Verse one of “Prisoner’s Song” contains a possible allusion to the gospel. Instead of figures and artifacts from the reign of Tiberius, the scene features “newspapermen” and street hawkers selling “commemorative coins / with the face of the judge on the back.” I’m pretty sure such souvenirs are no part of the modern judicial system; their unreality therefore suggests to me an allusion. In Luke 20:24-25, emissaries of the Scribes and Pharisees ask Jesus if it’s right to pay the Roman tax on the Hebrew temple. He asks for a denarius (because he’s poor and doesn’t have one) and after pointing out that it has Caesar’s likeness and inscription on it, he concludes, “Then render to Caesar the things that are Caesar’s, and to God the things that are God’s.” The response is typical of Jesus’ genius for subverting the moral traps his enemies laid for him: he transcends their human conceptions of God’s ways. Their attempts to publicly malign him only work to further demonstrate his integrity and their mendacity. Feeling their own guilt, they had all the more motivation to kill him. 


Whether or not Pug intended to evoke the aforesaid connotations, these “commemorative coins” represent the shallowness and materialism of our culture wherein even what is grave becomes entertainment and anything and everything is exploited for profit. 


In the second half of verse two, a more serious social phenomena emerges and the trial becomes less a mockery of justice than a chilling mechanism of an oppressive system.
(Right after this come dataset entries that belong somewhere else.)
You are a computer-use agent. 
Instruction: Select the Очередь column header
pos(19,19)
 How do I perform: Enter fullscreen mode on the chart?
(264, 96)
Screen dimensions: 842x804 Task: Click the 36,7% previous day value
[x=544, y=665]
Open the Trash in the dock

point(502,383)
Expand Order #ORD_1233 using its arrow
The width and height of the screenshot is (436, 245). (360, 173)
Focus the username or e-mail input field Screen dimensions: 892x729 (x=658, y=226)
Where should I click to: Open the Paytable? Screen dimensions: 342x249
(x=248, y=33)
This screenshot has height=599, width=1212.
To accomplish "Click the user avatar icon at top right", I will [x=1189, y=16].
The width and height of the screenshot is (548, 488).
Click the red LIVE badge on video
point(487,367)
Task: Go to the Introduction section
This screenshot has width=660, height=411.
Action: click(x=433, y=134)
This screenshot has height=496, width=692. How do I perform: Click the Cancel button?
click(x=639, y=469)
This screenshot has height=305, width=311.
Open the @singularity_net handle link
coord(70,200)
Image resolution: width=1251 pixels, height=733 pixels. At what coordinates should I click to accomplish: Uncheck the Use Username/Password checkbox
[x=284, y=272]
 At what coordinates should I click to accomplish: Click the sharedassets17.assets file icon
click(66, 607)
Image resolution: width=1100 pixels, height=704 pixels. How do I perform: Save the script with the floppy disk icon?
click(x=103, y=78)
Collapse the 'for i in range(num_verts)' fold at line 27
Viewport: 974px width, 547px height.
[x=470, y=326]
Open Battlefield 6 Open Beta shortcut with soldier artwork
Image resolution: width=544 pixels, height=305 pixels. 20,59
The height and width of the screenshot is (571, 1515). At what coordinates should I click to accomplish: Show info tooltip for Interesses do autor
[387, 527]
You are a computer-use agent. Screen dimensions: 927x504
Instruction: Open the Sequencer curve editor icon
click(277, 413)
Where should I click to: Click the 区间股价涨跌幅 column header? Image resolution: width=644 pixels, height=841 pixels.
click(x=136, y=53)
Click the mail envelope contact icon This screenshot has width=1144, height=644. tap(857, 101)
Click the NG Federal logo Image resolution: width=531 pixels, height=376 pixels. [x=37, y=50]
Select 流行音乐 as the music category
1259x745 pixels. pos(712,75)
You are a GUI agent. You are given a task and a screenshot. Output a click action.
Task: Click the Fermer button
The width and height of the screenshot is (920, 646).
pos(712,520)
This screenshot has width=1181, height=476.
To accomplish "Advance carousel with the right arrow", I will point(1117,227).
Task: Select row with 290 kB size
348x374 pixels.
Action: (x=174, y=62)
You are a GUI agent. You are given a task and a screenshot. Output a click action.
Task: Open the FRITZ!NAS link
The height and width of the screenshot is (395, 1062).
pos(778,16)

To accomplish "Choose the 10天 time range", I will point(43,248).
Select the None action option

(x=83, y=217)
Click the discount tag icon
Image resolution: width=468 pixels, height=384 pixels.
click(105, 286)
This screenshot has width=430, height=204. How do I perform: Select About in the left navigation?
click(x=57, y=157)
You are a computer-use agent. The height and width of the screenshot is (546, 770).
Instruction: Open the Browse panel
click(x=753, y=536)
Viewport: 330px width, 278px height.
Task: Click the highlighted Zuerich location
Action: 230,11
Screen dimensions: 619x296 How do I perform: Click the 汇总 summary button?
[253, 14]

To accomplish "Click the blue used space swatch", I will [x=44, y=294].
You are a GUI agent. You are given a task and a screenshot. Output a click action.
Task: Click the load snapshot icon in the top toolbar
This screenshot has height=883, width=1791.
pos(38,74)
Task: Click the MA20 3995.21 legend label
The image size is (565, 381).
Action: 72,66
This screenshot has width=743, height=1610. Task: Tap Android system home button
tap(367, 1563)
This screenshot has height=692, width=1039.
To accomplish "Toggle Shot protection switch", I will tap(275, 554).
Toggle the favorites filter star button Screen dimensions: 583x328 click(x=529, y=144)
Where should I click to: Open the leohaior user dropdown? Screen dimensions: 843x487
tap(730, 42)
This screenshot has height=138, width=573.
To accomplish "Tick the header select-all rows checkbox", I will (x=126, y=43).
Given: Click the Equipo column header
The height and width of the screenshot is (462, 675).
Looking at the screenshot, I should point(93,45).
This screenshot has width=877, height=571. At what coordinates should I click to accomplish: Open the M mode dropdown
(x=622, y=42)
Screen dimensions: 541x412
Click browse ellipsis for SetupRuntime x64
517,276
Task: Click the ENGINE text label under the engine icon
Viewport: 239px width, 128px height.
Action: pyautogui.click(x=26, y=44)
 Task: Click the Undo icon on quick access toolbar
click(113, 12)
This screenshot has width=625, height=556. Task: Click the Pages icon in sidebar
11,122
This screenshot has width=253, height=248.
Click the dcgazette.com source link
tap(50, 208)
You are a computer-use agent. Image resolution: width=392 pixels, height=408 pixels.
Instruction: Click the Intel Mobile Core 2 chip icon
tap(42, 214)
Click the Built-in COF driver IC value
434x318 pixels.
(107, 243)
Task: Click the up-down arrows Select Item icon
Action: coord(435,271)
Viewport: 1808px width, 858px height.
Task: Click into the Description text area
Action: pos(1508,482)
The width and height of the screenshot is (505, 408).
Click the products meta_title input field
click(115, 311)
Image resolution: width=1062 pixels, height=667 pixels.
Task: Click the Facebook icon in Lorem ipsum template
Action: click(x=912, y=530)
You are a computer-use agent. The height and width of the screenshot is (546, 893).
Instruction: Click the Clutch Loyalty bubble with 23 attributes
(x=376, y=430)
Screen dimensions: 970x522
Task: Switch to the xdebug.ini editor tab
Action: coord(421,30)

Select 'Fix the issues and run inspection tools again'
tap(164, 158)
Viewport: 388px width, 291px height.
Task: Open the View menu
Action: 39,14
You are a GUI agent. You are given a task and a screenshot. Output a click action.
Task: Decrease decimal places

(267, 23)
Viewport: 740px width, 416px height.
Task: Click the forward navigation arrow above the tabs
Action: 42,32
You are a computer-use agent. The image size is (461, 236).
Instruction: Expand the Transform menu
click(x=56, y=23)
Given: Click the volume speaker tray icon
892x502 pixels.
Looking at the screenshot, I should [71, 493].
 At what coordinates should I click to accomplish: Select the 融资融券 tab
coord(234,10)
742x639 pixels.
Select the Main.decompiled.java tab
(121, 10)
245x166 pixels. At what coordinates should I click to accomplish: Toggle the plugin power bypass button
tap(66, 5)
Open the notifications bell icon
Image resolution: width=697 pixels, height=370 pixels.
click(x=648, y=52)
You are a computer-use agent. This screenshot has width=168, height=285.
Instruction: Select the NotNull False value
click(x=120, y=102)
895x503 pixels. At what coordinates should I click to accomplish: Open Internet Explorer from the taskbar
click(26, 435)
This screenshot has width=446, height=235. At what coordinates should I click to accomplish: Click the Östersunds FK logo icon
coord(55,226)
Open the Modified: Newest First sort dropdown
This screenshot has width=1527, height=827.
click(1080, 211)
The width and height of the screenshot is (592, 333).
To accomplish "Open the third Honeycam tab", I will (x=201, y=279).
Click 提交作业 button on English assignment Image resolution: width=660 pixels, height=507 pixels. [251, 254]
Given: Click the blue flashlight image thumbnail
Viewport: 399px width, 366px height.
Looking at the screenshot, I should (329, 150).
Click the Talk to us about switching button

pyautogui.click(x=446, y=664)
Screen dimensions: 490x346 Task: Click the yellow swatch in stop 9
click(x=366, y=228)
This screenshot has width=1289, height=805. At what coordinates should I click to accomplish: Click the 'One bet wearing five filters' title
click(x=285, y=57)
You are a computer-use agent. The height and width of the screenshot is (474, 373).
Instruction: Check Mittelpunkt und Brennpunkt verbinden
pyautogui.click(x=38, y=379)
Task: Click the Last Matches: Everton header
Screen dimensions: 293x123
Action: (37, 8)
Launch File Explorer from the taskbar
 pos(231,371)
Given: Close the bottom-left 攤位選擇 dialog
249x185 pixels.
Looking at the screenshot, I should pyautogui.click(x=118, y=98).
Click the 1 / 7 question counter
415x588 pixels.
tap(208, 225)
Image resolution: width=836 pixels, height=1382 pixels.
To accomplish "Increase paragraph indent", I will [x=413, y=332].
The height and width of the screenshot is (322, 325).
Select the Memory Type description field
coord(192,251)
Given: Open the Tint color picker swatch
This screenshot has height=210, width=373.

We learn that the prisoner’s family and friends stand among the crowd, and the speaker comments, “There’s a fortune to make if you keep your mouth shut / As you witness your neighbor go down.” My first reaction is to see this as a 1984-ish dystopia and to thank God our country isn’t like that yet–but then I think of the feats of cancel culture in the recent past. A person with different sensibilities might be reminded of any number of recent hearings or court proceedings in our highest legal chambers. The truth is, whoever’s on trial, it’s going to be broadcast, and we the public will have the opportunity to bravely tweet our support or to prudently keep our mouths shut, depending on what we have to gain.


With an allusion to the Old Testament, the second verse also satirizes the bloodthirsty cowardliness of mobs. By calling for the kind of justice “that has teeth” and “both eyes to see,” the crowd demands a merciless enactment of, not justice, but revenge. “For what good is revenge,” the speaker asks, “if it’s wasted on men / Who won’t drag weaker men through the street.” Here Pug riffs on the Old Testament principle of an eye for an eye, a tooth for a tooth–a reciprocal exaction of punishment and reparation matched to abuse and damage (that also was intended to quell proliferations of disproportionate retribution). The distinguishing mark of this crowd’s demands for justice though is that the system and its executors are not only punishing the innocent, they’re also punching down. The mob loves it. But they’re the same sort Colonel Sherburn stands down in Huck Finn, “brave enough to tar and feather poor friendless cast-out women” and only nerved enough to lynch a man in the company of “a hundred masked cowards.”


The scene evokes Christ’s mistreatment at the hands of the Sanhedrin, the Romans, and the watching public. The religious leaders want Him dead because they don’t believe He's God and that He's therefore guilty of blasphemy. Pilate tries to avoid killing Him and knows the Pharisees want Him dead because they’re jealous of Him. But He chooses rather to pacify the mob than to enact justice. In addition, the song recalls humanity’s blood drenched history of lynchings, autos-de-fe, pogroms, and public executions. Ironically, it also evokes the trials of contemporary celebrities who posture as heroes but who are really just comic players in a giant farce (a psuedo-martydrom the system all too helpfully abets). The tragedy is that this farce could end in catastrophe. But the prisoner in the song is the genuine article–an innocent man, a scapegoat for the fears and resentments of a benighted mob.